English to Urdu sentences

With the NRO history fresh in memories, one could not be oblivious to the overbearing foreign role in our domestic politics. Every ruler in Pakistan today knows that to remain in power, he must maintain close relations with the powers that be. This he can do only by remaining in charge of this portfolio. No political mogul in Pakistan would take the risk of having a foreign minister, who in dealing with Washington, London and perhaps, also Saudi Arabia, might not be a ‘trustworthy’ interlocutor on matters of personal importance to him.

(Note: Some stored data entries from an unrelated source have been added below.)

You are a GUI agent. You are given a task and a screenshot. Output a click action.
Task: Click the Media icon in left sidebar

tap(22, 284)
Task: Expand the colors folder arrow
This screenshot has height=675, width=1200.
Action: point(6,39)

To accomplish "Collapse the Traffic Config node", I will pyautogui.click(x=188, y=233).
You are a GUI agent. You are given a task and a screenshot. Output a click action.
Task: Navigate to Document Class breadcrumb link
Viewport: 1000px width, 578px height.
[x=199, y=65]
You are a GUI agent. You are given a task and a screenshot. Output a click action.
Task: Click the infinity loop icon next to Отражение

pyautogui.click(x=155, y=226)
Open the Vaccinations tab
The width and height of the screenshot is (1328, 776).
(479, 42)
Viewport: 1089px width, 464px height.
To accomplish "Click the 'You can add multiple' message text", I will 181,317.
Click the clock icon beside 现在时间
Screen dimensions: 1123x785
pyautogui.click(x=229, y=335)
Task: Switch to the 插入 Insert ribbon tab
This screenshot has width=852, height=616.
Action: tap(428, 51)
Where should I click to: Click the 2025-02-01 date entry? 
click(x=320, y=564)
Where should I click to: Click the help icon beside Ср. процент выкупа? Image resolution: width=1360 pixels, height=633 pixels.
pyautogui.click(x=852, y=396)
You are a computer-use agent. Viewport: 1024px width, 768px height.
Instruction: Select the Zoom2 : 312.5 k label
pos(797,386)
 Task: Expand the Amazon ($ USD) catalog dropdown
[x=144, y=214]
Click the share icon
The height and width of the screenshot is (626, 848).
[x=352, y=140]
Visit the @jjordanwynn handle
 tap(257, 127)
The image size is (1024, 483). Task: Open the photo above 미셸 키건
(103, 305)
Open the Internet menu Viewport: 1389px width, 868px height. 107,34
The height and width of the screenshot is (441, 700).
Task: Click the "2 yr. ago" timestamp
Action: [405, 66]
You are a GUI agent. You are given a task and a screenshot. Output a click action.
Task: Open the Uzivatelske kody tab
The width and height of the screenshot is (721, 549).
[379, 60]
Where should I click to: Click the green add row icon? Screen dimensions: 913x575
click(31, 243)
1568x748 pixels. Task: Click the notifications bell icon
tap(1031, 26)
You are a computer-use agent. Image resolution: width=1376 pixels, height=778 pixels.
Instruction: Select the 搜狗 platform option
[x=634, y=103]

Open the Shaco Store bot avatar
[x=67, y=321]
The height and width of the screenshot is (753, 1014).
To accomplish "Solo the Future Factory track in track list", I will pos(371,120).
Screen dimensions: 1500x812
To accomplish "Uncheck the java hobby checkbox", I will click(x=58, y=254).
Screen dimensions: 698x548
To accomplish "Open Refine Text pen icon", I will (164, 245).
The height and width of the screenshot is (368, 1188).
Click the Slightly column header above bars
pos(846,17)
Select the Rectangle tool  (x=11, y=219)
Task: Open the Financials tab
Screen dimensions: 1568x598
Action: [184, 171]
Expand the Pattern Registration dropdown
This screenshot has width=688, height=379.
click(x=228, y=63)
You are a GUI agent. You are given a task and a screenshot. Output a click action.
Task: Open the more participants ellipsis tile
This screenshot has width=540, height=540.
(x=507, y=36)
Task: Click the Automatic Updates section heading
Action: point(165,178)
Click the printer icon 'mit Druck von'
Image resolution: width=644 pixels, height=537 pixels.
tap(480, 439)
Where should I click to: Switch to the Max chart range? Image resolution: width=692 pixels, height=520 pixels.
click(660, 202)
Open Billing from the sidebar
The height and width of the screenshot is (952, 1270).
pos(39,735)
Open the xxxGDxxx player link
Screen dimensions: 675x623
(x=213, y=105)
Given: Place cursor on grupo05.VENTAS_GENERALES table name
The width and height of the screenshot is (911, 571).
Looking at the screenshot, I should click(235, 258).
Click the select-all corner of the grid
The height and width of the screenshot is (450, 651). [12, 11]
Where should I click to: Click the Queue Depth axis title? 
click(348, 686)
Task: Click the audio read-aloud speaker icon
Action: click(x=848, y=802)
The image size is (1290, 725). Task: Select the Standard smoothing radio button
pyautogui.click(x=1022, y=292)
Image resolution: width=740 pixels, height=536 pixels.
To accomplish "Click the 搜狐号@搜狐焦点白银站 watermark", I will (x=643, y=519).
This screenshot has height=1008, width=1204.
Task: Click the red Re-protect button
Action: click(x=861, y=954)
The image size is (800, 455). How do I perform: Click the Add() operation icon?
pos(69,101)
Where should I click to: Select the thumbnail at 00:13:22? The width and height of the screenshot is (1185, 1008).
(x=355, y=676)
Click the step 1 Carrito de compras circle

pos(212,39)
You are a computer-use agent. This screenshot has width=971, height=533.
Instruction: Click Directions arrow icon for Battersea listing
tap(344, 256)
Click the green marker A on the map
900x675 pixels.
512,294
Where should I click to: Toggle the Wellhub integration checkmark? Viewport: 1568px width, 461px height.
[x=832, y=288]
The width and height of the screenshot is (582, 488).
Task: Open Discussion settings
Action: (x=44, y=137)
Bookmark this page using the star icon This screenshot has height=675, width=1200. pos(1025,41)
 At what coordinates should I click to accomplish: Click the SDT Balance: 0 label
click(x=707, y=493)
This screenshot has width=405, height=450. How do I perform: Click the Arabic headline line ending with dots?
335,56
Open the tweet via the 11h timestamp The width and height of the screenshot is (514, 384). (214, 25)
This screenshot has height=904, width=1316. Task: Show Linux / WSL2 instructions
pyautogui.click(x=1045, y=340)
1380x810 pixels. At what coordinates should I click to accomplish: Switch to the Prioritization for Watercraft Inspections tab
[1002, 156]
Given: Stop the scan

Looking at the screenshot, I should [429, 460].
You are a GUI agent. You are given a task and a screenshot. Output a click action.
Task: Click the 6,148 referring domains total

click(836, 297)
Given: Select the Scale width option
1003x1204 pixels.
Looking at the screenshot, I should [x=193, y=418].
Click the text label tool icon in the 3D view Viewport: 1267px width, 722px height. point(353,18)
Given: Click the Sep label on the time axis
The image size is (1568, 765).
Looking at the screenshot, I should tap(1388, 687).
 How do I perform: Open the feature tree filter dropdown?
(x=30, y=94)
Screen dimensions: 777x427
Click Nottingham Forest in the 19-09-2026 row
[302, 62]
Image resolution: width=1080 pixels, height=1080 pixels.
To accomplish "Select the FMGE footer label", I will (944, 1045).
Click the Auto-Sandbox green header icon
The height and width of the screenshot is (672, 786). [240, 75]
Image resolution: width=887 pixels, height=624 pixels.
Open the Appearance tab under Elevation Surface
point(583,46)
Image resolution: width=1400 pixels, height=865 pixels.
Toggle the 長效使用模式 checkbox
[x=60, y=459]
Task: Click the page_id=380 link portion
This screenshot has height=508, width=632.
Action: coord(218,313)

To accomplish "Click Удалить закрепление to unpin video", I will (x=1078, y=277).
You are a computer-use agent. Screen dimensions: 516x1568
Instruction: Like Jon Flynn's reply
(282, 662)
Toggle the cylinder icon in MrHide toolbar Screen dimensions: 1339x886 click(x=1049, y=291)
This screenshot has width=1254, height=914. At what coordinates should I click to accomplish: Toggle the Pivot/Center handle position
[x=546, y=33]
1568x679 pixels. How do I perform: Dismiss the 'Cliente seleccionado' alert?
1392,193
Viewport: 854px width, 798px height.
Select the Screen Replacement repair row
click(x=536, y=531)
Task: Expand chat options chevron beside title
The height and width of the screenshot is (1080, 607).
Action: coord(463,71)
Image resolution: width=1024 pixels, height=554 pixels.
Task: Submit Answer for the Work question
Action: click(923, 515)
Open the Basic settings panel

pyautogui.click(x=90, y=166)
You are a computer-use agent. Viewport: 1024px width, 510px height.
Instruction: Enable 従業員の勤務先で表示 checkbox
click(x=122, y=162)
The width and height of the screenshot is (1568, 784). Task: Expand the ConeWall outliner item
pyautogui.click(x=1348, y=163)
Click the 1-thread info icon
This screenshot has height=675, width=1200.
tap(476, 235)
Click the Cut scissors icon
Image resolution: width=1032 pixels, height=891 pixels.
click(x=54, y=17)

There is also a lesson from Asif Zardari’s experience that sometimes smarter foreign ministers can overshadow you. One would, therefore, be always better off with lesser beings around as incumbents of important offices in government, including the presidency. This complex-ridden syndrome is not confined to the present prime minister alone. It has afflicted every successive ruler in the past. We have a history of personally-driven foreign policy decisions, with some leading the country into debacles. The problem, therefore, is not who runs our foreign policy. The problem is who makes our foreign policy.

We in Pakistan often misunderstand the realities of foreign policy, and tend to overplay the role of the military or the so-called ‘establishment’ in its formulation and execution. In every country, foreign policy decisions are made by the executive branch of the government. But formulation of the foreign policy, being a complex matter, is never left to the whims of any one individual or authority. Besides the ministry of foreign affairs as the officially designated foreign policy arm of the government, it invariably involves other relevant ministries and agencies of the government, including those dealing with national security and defence.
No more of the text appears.